张之洞看着面前那张六万两的银票,见傅文忠欲言又止就皱起眉头:“还有什么,你一次说完。”
“韩先生还说,这叫取之于民用之于民。其他的没了,香帅息怒,晚生实在是拦不住他啊。。。”
“老夫没有怪你。”张之洞头疼的拿着那张银票,想想丢给他:“回头你带给魏允恭吧,他晓得怎么处理,此事就不必对外声张了。
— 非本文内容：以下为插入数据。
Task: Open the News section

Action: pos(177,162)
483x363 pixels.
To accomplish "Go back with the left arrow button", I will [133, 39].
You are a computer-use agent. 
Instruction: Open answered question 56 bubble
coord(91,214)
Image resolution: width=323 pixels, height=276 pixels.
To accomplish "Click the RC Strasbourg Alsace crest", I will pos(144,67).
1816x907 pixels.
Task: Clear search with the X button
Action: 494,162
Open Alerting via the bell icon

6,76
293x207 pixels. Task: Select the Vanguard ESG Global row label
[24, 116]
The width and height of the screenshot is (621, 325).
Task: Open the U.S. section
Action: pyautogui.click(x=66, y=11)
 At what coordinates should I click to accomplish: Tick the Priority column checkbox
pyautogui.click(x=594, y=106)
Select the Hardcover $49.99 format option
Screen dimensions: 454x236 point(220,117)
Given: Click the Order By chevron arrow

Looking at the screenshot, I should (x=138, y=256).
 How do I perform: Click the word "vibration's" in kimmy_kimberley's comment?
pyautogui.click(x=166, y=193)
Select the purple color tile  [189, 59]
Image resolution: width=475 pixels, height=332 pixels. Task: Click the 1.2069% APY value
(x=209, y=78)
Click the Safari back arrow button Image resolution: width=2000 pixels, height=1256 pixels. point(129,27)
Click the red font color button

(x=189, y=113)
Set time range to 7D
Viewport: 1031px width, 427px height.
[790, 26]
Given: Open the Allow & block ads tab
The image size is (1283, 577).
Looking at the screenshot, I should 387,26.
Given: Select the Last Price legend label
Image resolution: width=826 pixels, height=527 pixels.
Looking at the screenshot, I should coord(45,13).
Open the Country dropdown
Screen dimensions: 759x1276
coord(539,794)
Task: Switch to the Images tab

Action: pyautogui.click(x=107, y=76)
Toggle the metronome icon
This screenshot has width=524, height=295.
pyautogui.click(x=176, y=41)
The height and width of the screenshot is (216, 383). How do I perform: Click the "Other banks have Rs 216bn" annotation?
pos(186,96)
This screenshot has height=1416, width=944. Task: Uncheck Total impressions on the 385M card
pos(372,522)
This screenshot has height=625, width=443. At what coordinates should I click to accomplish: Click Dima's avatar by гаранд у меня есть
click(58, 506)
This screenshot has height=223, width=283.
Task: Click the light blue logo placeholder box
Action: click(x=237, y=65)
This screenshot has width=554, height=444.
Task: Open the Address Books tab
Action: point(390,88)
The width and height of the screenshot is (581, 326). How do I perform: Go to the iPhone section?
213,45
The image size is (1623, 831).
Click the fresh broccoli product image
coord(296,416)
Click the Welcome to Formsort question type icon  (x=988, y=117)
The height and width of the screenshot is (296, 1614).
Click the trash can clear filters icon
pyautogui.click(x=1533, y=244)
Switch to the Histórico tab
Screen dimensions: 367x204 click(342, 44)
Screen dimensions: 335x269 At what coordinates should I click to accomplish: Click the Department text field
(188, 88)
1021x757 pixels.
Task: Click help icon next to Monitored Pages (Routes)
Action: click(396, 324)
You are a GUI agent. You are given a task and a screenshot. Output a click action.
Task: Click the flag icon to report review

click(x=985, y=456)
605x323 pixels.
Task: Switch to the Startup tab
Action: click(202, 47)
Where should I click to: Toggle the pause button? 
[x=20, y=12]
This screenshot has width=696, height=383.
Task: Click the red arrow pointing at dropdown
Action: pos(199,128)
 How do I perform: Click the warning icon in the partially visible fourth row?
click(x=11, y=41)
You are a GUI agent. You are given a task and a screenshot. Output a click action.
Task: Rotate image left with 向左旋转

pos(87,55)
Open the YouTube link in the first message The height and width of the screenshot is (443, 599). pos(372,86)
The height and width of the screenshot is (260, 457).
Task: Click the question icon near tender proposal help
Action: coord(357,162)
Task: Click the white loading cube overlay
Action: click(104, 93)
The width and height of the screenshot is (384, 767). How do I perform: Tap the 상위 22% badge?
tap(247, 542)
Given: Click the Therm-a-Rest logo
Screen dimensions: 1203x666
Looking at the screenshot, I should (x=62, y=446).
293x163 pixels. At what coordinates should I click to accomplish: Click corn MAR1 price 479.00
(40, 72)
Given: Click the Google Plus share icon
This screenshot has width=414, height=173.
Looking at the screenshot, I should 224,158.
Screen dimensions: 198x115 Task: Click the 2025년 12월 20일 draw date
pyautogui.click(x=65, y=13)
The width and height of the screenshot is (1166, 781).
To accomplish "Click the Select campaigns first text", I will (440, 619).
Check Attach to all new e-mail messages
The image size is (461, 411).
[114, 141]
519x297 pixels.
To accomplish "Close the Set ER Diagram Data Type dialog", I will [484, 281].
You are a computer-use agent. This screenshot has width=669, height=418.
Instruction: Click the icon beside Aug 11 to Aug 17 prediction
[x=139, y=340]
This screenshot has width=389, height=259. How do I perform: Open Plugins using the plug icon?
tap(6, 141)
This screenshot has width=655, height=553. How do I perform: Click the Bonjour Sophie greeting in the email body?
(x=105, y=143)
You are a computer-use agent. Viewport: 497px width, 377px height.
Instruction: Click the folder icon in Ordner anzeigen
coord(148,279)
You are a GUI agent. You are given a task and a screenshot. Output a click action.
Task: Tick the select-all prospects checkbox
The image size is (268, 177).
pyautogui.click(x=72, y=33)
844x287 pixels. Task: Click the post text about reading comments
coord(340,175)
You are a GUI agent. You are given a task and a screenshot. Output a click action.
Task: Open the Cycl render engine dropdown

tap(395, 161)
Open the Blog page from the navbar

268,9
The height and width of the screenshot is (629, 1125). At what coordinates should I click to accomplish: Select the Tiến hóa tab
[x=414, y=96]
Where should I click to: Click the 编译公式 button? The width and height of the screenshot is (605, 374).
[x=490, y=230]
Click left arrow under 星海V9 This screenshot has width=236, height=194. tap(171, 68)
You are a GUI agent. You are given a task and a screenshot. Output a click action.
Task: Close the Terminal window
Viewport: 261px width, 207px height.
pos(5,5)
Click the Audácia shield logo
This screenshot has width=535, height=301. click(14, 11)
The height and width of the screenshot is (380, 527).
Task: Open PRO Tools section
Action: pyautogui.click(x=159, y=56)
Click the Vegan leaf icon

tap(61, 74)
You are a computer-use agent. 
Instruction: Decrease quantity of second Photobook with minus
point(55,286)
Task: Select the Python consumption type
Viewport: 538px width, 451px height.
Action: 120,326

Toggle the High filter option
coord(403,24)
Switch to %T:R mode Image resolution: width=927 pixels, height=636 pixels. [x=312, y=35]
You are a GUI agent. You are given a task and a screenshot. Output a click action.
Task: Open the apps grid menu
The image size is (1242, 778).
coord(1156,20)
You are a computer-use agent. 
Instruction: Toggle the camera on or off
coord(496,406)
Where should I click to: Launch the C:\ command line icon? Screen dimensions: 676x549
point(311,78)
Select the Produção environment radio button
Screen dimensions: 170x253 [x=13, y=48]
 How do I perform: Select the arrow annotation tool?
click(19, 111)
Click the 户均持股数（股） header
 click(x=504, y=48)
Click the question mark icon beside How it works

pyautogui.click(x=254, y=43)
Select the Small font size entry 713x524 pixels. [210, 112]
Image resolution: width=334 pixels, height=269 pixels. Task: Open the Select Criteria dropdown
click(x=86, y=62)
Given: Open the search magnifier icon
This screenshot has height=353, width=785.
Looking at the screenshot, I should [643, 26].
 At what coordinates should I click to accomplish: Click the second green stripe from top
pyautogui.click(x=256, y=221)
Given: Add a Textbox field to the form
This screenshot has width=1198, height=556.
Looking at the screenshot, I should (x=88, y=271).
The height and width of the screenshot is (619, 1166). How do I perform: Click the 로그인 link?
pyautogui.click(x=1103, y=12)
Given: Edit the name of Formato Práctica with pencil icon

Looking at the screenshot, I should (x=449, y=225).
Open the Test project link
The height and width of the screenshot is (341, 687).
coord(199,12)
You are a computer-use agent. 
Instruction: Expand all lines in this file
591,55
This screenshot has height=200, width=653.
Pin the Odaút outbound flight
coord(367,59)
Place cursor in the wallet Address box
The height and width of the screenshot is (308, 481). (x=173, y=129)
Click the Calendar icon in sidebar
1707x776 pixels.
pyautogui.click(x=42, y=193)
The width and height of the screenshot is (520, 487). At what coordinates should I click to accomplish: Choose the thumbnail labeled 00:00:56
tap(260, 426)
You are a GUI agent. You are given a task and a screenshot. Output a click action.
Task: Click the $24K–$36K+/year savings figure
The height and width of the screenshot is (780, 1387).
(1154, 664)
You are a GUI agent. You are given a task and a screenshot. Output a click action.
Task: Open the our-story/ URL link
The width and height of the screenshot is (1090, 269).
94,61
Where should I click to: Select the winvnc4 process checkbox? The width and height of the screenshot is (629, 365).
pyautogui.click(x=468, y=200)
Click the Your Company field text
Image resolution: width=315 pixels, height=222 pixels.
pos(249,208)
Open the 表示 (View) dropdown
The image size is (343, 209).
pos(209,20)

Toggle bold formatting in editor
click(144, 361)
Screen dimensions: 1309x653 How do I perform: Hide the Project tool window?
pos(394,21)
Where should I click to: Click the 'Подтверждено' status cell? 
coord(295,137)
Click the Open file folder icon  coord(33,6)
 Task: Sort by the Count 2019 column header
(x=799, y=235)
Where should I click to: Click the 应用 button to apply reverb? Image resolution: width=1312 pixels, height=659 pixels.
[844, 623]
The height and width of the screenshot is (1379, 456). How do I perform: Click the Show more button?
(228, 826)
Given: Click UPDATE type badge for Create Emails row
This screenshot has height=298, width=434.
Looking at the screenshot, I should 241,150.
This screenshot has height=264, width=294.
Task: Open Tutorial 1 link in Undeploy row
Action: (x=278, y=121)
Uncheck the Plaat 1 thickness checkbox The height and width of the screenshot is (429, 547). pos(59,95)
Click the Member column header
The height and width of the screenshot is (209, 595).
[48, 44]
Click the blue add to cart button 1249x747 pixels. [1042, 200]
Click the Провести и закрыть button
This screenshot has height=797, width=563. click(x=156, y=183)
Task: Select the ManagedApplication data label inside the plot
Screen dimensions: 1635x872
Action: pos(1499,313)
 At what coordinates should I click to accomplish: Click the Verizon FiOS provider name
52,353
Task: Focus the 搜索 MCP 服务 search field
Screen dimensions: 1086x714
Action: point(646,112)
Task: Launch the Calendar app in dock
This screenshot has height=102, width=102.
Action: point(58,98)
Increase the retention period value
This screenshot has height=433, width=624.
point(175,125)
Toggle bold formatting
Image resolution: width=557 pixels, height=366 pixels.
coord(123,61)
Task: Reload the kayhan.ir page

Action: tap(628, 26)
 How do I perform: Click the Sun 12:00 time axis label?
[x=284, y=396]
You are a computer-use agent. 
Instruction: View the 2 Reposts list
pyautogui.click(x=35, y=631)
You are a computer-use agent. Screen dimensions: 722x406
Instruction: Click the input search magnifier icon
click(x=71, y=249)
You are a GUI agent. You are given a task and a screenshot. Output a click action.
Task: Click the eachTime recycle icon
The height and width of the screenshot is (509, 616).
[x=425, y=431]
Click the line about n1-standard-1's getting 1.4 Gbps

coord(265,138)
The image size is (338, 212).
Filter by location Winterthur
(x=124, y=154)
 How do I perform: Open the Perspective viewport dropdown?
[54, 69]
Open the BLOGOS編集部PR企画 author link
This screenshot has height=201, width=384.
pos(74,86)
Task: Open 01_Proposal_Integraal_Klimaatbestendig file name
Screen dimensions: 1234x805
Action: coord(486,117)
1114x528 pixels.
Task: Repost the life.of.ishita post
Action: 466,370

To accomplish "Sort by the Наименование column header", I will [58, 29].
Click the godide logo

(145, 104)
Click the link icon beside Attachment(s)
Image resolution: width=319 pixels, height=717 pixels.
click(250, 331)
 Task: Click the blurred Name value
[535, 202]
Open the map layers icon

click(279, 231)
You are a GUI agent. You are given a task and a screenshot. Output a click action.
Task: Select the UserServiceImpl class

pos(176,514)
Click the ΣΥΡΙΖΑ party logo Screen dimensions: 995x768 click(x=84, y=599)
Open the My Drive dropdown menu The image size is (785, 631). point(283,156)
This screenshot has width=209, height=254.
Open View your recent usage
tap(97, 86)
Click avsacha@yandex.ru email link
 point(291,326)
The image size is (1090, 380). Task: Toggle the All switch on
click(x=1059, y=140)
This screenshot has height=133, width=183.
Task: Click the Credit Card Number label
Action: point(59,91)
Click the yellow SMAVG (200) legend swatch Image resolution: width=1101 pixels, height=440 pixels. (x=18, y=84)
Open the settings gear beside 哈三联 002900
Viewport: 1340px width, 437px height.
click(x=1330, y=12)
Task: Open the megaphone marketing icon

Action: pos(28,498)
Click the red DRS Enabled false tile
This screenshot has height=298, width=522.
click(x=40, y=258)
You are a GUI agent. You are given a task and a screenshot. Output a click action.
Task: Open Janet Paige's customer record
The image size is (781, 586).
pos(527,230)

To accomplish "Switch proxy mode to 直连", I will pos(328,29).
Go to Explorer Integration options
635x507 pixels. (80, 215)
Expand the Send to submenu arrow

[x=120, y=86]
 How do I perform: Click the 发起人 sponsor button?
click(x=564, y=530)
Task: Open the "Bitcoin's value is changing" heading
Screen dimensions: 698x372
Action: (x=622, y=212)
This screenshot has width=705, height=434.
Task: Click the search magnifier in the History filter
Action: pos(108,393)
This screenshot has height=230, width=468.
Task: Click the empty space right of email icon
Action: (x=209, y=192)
”
等傅文忠下去后,香帅心想要是韩怀义假借他的名义,冲过去只为殴打周成泄愤,那未免有些持宠而娇坏了规矩。
但那厮勒索出了官府都没问出的银子,再将这银子当成大世界的入股资金,香帅也只能认了。
因为参股大世界的事虽好,可是难以走官账,结果那小儿现在将本钱都给他准备好了,他还能不领情吗?
最终,他骂道:“这厮做事从来滑不留手,简直是玩弄老夫于鼓掌间。”
而这会儿韩怀义船底抹油似的都已经窜到了江西境。
出了湖北韩怀义就不忙逃窜了,再说这段水路是顶风往北,另外目前回去也没什么急事,于是罗马号就放慢了船速慢悠悠的开。
他不知道的是。
就在这天,一个中年人带着个富贵少年和一群佣人,抵达了沪上。
“方先生,这里就是法租界吗?那是什么?”那位十四岁的俊秀少年好奇的指着路边的大世界问。